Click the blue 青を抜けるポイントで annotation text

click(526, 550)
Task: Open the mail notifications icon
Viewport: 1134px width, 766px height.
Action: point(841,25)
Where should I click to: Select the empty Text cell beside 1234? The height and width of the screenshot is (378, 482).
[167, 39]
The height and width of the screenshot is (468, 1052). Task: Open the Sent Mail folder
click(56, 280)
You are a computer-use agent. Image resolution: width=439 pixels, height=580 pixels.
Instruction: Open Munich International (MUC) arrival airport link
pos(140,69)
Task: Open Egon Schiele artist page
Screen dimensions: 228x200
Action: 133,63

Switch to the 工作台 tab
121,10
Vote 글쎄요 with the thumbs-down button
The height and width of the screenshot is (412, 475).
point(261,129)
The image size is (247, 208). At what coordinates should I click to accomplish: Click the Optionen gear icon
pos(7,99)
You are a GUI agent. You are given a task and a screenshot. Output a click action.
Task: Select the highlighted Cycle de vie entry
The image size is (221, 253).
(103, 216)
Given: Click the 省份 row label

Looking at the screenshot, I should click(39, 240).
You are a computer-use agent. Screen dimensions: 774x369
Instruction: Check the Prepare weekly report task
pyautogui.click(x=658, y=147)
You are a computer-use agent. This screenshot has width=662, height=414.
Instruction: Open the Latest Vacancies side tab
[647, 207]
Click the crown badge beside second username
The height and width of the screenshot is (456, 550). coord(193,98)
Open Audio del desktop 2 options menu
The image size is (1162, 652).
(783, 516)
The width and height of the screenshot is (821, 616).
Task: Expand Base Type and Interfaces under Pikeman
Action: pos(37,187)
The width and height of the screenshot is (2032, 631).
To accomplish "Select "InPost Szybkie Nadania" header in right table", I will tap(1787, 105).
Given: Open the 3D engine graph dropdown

══════════

■ Your instructions ■
In the records above, locate each line with the word "agent". Copy all such lines.

■ Problem solution ■
You are a computer-use agent. Image resolution: width=439 pixels, height=580 pixels.
You are a GUI agent. You are given a task and a screenshot. Output a click action.
You are a computer-use agent. Screen dimensions: 774x369
You are a computer-use agent. This screenshot has width=662, height=414.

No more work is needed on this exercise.